The Ca2+/calmodulin-dependent protein kinase kinase (CaMKK)/5-AMP-activated protein kinase (AMPK) phosphorylation cascade affects various Ca2+-dependent metabolic pathways and cancer growth. Unlike recombinant CaMKK that exhibits higher basal activity (autonomous activity), activation of the CaMKK/AMPK signaling pathway requires increased intracellular Ca2+ concentrations.

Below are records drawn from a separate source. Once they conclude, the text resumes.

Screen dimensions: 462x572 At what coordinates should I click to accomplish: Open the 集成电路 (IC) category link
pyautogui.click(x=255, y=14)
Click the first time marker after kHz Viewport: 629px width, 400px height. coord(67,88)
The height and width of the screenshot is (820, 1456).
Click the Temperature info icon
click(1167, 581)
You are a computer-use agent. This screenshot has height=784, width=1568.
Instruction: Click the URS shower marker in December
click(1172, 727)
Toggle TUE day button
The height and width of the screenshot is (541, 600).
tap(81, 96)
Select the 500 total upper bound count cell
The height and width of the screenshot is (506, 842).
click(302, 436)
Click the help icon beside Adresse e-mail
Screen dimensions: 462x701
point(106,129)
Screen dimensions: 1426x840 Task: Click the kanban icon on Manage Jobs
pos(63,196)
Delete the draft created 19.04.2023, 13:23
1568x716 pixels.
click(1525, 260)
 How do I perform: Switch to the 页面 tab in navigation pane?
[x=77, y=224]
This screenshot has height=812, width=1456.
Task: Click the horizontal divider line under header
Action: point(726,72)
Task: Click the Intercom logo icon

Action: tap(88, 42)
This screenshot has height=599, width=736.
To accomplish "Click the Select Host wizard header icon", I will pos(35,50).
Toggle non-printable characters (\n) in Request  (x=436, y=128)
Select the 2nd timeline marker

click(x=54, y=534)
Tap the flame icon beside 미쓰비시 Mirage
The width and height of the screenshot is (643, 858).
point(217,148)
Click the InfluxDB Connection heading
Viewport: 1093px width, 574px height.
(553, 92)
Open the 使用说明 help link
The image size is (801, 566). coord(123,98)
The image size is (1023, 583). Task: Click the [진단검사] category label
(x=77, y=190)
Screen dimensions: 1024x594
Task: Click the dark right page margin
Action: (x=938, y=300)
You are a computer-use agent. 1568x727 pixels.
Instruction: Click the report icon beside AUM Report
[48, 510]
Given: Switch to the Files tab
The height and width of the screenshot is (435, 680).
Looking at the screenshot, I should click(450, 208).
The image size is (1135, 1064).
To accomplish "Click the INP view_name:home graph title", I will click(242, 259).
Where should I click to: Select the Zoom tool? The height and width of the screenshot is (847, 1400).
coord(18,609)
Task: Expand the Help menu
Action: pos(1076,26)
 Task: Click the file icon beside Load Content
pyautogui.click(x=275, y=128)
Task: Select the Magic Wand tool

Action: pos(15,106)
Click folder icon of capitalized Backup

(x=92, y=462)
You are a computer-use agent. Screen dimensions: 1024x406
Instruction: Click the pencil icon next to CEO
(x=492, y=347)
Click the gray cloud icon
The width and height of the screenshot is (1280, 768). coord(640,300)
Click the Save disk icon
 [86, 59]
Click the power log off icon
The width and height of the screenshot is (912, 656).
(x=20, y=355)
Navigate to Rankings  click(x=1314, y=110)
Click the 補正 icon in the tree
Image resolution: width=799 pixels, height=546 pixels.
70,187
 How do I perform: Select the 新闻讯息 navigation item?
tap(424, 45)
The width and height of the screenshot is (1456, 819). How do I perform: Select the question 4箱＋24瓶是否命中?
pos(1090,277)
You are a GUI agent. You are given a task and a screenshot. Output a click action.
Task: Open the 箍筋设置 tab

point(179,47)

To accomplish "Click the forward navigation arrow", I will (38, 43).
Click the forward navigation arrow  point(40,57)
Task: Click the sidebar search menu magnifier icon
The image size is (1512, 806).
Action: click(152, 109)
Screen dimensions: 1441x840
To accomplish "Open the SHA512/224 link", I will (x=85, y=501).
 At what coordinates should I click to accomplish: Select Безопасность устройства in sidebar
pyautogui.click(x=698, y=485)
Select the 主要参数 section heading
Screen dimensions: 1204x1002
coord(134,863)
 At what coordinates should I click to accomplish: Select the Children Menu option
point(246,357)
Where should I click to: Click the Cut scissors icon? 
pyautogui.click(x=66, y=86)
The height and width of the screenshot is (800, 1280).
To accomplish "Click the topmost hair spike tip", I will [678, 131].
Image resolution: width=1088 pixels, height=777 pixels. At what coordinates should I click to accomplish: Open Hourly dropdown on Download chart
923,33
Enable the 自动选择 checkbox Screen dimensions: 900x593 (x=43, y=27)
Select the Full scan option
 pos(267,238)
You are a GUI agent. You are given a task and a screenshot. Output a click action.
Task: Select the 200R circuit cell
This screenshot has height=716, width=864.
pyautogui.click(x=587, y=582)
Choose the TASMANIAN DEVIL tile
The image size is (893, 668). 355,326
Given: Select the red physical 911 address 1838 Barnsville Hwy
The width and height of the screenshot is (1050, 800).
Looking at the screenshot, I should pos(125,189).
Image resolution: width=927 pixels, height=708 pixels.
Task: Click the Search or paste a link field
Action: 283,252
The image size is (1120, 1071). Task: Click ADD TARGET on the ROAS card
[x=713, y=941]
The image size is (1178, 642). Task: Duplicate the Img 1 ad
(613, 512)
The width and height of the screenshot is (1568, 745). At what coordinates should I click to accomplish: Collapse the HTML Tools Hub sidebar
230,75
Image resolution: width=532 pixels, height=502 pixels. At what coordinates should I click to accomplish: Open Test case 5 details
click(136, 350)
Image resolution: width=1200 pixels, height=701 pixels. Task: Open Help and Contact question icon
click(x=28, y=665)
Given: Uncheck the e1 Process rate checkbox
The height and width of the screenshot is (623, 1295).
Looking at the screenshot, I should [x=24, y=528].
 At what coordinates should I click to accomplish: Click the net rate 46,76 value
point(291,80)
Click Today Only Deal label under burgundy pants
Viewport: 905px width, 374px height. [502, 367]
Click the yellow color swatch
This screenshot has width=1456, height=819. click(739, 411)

Moreover, the Ca2+/CaM dependence of CaMKK appears to arise from multiple phosphorylation events, including autophosphorylation and activities furnished by other protein kinases. However, the effects of proximal downstream kinases on CaMKK activity have not yet been evaluated. Here, we demonstrate feedback phosphorylation of CaMKK at multiple residues by CaMKK-activated AMPK in addition to autophosphorylation in vitro, leading to reduced autonomous, but not Ca2+/CaM-activated, CaMKK activity. MS analysis and site-directed mutagenesis of AMPK phosphorylation sites in CaMKK indicated that Thr(144) phosphorylation by activated AMPK converts CaMKK into a Ca2+/CaM-dependent enzyme as shown by completely Ca2+/CaM-dependent CaMKK activity of a phosphomimetic T144E CaMKK mutant. CaMKK mutant analysis indicated that the C-terminal domain (residues 471-587), including the autoinhibitory region, plays an important role in stabilizing an inactive conformation in a Thr(144) phosphorylation-dependent manner. Furthermore, immunoblot analysis with anti-phospho-Thr(144) antibody revealed phosphorylation of Thr(144) in CaMKK in transfected COS-7 cells that was further enhanced by exogenous expression of AMPK. These results indicate that AMPK-mediated feedback phosphorylation of CaMKK regulates the CaMKK/AMPK signaling cascade and may be physiologically important for intracellular maintenance of Ca2+-dependent AMPK activation by CaMKK.